[Start of Attachment]

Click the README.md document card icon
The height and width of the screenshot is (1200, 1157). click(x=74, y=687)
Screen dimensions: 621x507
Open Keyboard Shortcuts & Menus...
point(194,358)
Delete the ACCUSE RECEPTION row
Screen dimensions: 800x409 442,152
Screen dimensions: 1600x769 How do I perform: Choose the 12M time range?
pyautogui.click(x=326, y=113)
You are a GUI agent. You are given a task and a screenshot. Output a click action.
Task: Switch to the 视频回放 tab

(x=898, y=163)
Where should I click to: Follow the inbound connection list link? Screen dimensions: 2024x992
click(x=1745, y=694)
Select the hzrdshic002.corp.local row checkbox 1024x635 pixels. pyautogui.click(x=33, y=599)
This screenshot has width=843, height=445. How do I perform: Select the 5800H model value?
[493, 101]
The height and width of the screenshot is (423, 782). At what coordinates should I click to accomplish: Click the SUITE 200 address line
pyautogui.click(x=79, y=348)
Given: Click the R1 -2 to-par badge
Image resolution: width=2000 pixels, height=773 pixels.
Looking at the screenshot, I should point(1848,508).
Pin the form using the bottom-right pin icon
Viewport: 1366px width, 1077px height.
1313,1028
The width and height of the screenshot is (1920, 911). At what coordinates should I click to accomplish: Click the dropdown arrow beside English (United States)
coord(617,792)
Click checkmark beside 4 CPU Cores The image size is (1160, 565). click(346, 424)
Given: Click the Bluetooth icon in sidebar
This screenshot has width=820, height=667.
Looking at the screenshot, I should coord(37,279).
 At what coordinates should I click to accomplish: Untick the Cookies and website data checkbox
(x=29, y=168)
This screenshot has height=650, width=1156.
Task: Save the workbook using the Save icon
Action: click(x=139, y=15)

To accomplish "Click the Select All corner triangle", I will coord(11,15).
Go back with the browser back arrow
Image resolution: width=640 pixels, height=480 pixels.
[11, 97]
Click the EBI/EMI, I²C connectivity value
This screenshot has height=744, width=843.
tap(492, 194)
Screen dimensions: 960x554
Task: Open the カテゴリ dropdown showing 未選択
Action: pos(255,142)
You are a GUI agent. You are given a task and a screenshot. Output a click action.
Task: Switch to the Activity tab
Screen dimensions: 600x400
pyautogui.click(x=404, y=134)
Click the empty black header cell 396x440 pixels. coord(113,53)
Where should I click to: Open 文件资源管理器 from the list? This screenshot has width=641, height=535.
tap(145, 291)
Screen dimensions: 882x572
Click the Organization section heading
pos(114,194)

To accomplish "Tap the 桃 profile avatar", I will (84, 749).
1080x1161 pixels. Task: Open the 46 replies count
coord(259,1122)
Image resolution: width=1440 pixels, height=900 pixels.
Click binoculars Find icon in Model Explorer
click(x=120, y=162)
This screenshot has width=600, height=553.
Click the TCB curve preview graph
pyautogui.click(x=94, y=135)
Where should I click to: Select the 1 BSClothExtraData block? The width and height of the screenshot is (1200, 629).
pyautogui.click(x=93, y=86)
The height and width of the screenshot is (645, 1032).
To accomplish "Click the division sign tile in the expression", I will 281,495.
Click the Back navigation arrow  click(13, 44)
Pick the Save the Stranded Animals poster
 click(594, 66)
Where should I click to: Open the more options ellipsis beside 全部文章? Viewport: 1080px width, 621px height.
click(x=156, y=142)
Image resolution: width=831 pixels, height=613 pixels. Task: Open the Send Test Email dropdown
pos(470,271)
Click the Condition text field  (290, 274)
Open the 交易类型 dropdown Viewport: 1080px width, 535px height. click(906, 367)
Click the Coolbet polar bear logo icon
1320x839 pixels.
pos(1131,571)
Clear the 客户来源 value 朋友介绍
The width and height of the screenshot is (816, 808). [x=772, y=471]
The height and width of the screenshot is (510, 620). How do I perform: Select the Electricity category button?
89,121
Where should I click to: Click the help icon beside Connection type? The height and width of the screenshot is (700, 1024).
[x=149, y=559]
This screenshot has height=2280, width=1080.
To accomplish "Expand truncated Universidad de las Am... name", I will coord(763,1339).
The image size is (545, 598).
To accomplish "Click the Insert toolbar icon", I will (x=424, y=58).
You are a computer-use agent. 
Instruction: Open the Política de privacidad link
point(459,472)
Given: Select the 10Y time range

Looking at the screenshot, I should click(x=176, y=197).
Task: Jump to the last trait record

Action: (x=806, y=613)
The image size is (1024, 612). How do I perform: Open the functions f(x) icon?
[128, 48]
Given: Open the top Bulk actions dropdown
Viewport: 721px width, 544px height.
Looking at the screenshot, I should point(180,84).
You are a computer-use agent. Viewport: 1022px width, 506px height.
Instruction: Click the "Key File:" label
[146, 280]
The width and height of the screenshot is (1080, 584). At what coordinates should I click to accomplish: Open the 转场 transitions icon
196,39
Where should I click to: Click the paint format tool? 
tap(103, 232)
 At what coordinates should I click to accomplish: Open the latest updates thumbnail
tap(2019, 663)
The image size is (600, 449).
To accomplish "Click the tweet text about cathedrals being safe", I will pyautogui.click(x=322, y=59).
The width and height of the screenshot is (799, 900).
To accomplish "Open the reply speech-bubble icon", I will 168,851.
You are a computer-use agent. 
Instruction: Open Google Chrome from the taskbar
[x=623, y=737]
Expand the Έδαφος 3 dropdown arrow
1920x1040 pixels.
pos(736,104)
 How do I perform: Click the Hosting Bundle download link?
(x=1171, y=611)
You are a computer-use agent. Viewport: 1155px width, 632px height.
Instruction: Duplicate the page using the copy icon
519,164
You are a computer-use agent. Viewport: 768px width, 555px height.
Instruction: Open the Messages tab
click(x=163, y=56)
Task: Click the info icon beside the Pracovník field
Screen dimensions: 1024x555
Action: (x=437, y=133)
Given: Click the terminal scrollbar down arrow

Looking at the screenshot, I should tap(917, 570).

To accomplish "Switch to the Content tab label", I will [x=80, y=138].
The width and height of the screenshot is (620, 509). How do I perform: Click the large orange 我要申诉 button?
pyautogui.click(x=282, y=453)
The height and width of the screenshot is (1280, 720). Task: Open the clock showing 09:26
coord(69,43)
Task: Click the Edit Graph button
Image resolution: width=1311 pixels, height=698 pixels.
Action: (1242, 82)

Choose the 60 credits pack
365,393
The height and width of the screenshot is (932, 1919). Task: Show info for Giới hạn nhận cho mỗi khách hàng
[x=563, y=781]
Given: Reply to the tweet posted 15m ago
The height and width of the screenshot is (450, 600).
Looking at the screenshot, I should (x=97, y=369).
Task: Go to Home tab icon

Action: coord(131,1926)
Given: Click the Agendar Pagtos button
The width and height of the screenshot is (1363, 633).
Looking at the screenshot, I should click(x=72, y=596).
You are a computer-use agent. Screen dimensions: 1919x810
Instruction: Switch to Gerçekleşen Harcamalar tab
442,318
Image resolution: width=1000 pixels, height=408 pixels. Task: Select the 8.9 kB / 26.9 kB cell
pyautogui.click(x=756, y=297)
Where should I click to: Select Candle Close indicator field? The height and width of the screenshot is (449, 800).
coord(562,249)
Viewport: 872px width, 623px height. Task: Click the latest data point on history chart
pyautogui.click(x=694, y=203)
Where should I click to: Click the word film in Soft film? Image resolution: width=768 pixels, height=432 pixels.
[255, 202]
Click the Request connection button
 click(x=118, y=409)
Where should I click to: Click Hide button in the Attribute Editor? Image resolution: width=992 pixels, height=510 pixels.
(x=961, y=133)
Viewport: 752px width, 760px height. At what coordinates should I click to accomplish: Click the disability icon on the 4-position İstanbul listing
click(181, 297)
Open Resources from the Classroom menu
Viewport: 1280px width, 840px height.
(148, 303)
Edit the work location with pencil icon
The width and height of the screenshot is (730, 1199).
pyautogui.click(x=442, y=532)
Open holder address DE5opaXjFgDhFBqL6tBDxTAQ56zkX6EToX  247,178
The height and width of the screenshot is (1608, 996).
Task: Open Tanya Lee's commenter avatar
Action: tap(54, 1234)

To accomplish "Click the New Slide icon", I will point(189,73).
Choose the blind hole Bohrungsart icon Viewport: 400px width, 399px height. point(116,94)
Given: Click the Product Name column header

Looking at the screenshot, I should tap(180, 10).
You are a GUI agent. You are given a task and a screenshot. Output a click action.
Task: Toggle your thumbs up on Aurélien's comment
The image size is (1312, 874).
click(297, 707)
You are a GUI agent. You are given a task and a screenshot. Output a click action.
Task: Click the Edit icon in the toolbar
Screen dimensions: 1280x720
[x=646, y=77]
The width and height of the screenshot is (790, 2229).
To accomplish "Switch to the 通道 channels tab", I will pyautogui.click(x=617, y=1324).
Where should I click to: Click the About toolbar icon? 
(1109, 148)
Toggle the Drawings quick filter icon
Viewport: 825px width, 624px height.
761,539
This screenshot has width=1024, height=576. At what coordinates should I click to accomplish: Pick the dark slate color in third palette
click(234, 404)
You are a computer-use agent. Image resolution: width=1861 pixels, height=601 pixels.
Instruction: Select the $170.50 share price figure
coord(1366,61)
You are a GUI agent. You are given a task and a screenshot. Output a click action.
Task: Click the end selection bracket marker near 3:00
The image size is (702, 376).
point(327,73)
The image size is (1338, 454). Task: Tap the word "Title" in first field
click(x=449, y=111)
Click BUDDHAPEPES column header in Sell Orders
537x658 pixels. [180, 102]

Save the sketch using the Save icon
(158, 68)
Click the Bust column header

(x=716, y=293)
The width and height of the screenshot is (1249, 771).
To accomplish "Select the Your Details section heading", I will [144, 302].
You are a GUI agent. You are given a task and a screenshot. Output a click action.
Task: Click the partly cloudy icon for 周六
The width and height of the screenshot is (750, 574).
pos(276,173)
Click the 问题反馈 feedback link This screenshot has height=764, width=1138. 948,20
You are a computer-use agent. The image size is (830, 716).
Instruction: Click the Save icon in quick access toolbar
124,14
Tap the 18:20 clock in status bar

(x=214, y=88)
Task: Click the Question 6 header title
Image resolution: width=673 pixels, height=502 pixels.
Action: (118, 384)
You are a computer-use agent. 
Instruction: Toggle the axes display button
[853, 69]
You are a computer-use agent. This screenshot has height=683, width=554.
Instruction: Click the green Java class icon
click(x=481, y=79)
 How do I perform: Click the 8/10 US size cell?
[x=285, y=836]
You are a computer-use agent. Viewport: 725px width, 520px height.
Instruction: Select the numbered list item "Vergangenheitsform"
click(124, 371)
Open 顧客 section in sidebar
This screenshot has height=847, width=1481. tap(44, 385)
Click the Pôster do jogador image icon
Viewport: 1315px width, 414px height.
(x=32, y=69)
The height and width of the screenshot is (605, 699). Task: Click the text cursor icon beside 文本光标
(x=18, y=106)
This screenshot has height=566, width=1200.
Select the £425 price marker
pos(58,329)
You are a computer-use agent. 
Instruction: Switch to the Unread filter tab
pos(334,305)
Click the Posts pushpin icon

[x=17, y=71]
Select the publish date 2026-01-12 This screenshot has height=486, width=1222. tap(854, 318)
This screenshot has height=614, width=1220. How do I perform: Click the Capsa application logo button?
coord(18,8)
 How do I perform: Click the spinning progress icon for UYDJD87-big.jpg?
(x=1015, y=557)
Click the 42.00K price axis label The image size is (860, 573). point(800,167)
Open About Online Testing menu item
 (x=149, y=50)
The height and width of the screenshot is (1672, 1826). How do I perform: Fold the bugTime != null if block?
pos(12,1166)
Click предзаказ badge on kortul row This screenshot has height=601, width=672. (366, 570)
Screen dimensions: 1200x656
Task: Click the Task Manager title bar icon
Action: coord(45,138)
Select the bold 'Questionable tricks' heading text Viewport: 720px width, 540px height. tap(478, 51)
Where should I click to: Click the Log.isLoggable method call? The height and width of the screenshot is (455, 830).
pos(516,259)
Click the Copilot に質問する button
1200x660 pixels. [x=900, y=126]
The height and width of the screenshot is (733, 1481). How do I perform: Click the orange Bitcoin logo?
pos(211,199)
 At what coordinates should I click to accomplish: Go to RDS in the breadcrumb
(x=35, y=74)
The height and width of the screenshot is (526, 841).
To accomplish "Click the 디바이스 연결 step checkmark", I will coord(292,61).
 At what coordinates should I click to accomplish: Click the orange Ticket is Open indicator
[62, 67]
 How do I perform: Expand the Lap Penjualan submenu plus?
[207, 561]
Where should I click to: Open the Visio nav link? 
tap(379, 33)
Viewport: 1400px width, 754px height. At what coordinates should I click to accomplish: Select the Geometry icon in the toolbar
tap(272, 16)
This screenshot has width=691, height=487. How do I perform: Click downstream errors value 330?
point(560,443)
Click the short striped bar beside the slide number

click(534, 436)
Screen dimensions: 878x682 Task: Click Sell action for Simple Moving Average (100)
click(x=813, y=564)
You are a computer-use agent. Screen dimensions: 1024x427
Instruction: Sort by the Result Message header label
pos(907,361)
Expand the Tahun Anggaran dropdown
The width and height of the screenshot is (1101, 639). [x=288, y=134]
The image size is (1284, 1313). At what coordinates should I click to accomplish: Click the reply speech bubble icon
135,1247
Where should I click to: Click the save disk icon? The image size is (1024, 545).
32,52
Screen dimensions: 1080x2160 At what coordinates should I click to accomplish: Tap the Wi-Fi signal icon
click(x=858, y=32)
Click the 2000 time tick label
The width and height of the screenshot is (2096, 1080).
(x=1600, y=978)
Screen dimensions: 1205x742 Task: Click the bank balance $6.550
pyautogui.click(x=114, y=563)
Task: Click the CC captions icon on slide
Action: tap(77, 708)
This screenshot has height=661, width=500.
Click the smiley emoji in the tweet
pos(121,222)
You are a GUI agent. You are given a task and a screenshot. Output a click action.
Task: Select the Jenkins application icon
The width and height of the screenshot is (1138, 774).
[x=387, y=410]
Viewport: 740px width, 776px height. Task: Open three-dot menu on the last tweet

[End of Attachment]

**Task to complete**
Your answer must be the lines from the one that contains "Task: Select the Jenkins application icon" through the last line of the entries above, copied exactly, with no other lines.

**Output below**
Task: Select the Jenkins application icon
The width and height of the screenshot is (1138, 774).
[x=387, y=410]
Viewport: 740px width, 776px height. Task: Open three-dot menu on the last tweet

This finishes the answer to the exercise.